● Problem statement: Copy exactly the lines of the data below that run from the line holding "Image resolution: width=668" through the line holding "Task: Expand Saved credit/debit cards section", both ends included.

Stored items
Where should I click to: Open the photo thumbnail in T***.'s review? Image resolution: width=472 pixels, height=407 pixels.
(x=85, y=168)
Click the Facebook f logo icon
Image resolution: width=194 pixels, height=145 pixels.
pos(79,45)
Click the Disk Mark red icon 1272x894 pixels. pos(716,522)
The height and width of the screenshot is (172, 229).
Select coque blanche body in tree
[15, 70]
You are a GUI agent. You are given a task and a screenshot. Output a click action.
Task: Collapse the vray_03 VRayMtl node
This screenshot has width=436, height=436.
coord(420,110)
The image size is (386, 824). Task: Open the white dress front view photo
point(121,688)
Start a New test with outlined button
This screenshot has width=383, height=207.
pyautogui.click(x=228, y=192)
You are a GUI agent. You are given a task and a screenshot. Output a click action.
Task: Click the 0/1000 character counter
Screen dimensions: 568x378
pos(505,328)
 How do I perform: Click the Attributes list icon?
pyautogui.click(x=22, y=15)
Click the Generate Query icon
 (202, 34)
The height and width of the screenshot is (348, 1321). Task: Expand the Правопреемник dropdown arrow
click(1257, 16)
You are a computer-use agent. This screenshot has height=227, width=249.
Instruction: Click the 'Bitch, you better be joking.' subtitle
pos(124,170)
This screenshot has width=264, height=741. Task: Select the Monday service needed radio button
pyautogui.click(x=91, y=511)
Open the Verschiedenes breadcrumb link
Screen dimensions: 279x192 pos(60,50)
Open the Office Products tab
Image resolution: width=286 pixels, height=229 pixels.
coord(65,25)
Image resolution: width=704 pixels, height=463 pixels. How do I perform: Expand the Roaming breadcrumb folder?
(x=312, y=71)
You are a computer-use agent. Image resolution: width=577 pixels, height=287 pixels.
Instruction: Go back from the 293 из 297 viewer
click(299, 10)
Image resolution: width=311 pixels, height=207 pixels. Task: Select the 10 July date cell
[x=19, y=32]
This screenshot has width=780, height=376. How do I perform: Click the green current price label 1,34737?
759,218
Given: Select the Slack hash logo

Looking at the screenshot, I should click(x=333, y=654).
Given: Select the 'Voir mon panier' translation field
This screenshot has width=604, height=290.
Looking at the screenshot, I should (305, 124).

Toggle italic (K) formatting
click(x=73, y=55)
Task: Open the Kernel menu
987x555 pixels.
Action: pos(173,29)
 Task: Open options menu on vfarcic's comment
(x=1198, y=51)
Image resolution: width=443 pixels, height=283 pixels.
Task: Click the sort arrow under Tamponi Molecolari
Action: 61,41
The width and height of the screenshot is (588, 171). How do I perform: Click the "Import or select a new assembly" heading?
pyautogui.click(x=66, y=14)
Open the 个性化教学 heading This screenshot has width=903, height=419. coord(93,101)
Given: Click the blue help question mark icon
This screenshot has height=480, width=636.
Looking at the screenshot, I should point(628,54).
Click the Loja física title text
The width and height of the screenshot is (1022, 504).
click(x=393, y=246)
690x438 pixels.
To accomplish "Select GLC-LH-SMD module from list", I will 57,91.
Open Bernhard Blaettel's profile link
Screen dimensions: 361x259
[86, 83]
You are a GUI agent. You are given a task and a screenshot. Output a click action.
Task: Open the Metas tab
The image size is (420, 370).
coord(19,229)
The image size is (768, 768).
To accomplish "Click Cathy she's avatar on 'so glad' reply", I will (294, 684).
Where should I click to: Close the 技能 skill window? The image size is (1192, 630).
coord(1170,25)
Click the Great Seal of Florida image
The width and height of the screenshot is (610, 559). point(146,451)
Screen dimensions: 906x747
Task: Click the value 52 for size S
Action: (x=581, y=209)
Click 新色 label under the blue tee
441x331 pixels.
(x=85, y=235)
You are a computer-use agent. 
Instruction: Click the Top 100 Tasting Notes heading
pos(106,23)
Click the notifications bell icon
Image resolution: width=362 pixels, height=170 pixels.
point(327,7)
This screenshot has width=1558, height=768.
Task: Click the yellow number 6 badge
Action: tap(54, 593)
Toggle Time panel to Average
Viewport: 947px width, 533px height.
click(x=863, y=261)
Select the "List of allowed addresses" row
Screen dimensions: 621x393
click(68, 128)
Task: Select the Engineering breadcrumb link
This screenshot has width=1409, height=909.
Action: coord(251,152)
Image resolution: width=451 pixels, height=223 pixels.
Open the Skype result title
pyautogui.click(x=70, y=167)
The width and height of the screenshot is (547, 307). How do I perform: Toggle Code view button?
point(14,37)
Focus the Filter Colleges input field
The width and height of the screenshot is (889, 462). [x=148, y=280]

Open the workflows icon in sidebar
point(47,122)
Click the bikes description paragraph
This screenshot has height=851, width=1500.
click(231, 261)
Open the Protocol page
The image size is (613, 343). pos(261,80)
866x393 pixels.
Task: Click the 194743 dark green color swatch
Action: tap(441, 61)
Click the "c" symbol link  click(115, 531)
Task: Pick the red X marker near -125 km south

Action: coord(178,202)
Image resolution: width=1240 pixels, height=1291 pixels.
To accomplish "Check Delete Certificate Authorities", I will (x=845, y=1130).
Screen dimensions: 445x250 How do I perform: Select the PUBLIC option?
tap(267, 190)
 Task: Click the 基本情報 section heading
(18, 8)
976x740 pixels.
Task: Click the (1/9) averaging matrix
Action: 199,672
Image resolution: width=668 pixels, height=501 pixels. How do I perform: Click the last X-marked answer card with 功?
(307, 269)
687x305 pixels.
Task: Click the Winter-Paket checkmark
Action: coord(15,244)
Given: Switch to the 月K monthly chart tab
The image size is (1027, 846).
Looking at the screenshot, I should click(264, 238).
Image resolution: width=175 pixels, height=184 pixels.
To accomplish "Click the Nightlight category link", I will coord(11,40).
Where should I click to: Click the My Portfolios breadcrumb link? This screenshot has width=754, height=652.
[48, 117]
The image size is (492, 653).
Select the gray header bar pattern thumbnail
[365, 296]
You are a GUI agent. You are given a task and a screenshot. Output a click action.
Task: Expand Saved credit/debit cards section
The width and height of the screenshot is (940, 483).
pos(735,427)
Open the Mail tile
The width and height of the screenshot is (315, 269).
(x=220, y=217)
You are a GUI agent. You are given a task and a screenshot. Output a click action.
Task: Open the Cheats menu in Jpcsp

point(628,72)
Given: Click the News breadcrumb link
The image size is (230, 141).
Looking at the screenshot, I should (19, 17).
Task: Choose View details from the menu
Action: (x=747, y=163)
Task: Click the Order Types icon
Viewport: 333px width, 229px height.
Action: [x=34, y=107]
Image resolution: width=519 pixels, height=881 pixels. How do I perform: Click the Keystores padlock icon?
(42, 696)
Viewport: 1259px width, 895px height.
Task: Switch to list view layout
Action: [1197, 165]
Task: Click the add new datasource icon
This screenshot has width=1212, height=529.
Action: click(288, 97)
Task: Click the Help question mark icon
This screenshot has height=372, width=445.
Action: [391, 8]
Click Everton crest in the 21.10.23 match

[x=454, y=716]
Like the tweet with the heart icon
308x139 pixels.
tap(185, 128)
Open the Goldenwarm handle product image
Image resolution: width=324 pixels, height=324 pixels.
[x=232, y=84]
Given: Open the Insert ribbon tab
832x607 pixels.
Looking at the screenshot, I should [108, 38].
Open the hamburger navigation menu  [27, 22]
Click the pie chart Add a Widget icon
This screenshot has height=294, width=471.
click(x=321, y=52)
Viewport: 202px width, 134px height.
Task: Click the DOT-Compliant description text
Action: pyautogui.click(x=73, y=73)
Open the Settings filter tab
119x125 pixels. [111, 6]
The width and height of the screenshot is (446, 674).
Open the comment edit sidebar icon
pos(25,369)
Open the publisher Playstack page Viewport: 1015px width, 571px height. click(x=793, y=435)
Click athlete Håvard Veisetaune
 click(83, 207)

● Finished task:
Image resolution: width=668 pixels, height=501 pixels. How do I perform: Click the last X-marked answer card with 功?
(307, 269)
687x305 pixels.
Task: Click the Winter-Paket checkmark
Action: coord(15,244)
Given: Switch to the 月K monthly chart tab
The image size is (1027, 846).
Looking at the screenshot, I should click(264, 238).
Image resolution: width=175 pixels, height=184 pixels.
To accomplish "Click the Nightlight category link", I will coord(11,40).
Where should I click to: Click the My Portfolios breadcrumb link? This screenshot has width=754, height=652.
[48, 117]
The image size is (492, 653).
Select the gray header bar pattern thumbnail
[365, 296]
You are a GUI agent. You are given a task and a screenshot. Output a click action.
Task: Expand Saved credit/debit cards section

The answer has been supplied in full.